The most recent example of Rick’s tough love is telling the media Noel might not start. One would think after the Mavericks acquired Noel last season, it meant they found their center of the future. Carlisle’s contrarian suggestion may have sprung from concern for team chemistry. Carlisle clarified he wouldn’t allow Nowitzki to come off the bench. Per basketball reference, Nowitzki spent 50 percent of his time last season at center.


ith that said, Noel will probably be the opening starter. However, Rick’s statement on media day shouldn’t be forgotten. Perhaps that shocking statement will inspire Noel to go contract-year crazy on the court. Either that or his words pierce through a vital basketball point causing a fall out as they did with Rajon Rondo.


The guard position will be tinkered with often. Carlisle isn’t afraid to mess with lineups when he sees fit. You can argue he had to last season because of injuries, but with a gaggle of guards on the roster, it’s hard to imagine him not varying lineups.


During a preseason (whatever that’s worth) contest versus the Milwaukee Bucks, Carlisle rolled out an odd lineup that saw Barea-Ferrell-Harris-Powell-Noel on the court at once. Seth Curry’s unfortunate injury gives the guard rotation more uncertainty, subsequently giving Carlisle another reason to shift the lineups like a Rubik’s cube. In a perpetually cutthroat Western Conference, it’ll be an uphill battle for the Mavericks to make the playoffs.


However, “The “Carlisle effect” is enough to earn Dallas at least five extra wins this season. If the Mavericks finish with around 38-40 wins, don’t be surprised.  

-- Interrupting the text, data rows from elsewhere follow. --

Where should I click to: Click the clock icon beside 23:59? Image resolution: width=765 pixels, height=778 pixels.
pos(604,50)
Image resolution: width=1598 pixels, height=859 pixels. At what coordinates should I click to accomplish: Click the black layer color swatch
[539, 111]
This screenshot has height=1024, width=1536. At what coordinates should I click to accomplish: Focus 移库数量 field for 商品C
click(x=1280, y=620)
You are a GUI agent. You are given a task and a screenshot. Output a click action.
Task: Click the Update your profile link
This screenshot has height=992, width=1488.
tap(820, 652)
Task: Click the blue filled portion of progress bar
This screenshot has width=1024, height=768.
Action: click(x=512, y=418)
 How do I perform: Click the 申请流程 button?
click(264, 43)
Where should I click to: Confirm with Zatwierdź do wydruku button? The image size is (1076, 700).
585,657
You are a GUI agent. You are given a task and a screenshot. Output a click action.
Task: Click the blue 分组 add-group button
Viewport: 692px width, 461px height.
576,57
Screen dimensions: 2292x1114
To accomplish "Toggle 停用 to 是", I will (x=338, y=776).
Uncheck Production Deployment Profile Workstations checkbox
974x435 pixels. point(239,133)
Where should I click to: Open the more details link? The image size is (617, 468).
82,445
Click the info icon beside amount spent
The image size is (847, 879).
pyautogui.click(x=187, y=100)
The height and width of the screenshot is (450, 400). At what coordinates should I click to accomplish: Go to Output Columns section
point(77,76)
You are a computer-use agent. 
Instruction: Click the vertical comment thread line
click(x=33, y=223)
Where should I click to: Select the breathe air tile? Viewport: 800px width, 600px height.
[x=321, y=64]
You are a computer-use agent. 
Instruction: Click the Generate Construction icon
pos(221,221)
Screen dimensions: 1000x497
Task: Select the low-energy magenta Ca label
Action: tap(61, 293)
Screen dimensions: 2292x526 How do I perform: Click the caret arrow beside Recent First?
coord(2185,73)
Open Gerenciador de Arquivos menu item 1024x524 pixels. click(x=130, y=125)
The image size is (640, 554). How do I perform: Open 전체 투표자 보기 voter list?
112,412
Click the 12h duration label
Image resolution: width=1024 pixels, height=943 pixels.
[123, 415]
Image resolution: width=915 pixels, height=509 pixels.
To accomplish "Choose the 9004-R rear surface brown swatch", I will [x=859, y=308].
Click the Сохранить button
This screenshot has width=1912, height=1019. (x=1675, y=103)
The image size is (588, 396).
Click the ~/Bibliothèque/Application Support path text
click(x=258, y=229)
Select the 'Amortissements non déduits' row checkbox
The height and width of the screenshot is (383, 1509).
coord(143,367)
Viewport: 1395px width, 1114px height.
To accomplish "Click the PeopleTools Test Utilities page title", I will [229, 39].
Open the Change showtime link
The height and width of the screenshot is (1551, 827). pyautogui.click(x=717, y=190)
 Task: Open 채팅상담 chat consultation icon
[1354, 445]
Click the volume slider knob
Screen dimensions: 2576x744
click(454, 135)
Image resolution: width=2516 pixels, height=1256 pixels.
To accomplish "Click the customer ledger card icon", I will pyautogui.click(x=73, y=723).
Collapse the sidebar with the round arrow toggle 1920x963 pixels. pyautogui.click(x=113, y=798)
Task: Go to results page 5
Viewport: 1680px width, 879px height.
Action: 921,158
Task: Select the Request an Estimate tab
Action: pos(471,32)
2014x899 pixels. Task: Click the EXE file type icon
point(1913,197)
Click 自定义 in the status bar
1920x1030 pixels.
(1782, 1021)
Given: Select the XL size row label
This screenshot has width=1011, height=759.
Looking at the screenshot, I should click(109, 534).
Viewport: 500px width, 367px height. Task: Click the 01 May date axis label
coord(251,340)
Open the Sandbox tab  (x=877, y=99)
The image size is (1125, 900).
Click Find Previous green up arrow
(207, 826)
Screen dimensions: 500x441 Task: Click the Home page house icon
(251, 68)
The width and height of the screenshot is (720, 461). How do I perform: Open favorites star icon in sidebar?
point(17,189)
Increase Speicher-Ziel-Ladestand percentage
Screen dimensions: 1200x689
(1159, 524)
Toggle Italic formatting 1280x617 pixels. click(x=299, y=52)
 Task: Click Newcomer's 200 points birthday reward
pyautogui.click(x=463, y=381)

The Year of Dennis Smith Jr:


For posterity’s sake, there will be a 30 for 30-esque documentary detailing how Dennis Smith Jr dropped to ninth overall. And unlike the Giannis Antetokounmpo draft miss that irks fans, Cuban will be on the right side of this story.

I’m not a gambling man, but according to BetOnline, Smith Jr has 350+ odds to win Rookie of the Year. That puts him third behind Ben Simmons and Lonzo Ball. Those odds are tempting. The Mavericks didn’t have that kind of excitement with a rookie Dirk Nowitzki. Without question, DSJ is the best point guard prospect in Dallas since Jason Kidd first donned a Mavs jersey. The rebuild is off to a comforting start.


Furthermore, DSJ is the only Mavs point guard to possess eye-popping athleticism, and the ability to make outside jumpers at a respectable rate. Before the glorious day of June 22, 2017, it was always the case of either or when it came to these skills at the point guard position. The talents that Smith Jr has at such an early age are promising.


Meanwhile, many NBA players are gifted, but ultimately what separates the supreme from mediocre is work ethic; fortunately, DSJ landed on a team full of blue-collar players to soak up who embrace gritty work ethic.




Gambling odds notwithstanding, it’s reasonable to say DSJ will win rookie of the year. He has enough veterans around him to ease his metamorphosis from college player to starting lineup caliber professional. Whether it’s pick-and-roll action with Noel, or pick-and-pop with Nowitzki, the frontcourt provides options for the young guard. He also has players such as Seth Curry, Wesley Matthews, and Barnes for drive-and-kick looks. As noted earlier, there are a plethora of guards on the roster, meaning DSJ won’t have to worry about handling the ball each play. There will be plenty chances for him to get baskets from cuts.


The Dallas Mavericks have plenty entertainment value to offer on and off the court this season. The storylines may not consist of subtweets or subliminal messages sent through Snapchat videos, but it’ll be worth every ounce of attention you give it. The Mavericks may not be talked about on Sportscenter every night, but the storylines will shine regardless. Whether it’s a young star in the making with a vengeance to embarrass the GMs who passed on him in the draft, or a player out to prove he is worth the money that many scoffed at, it’ll be worth it.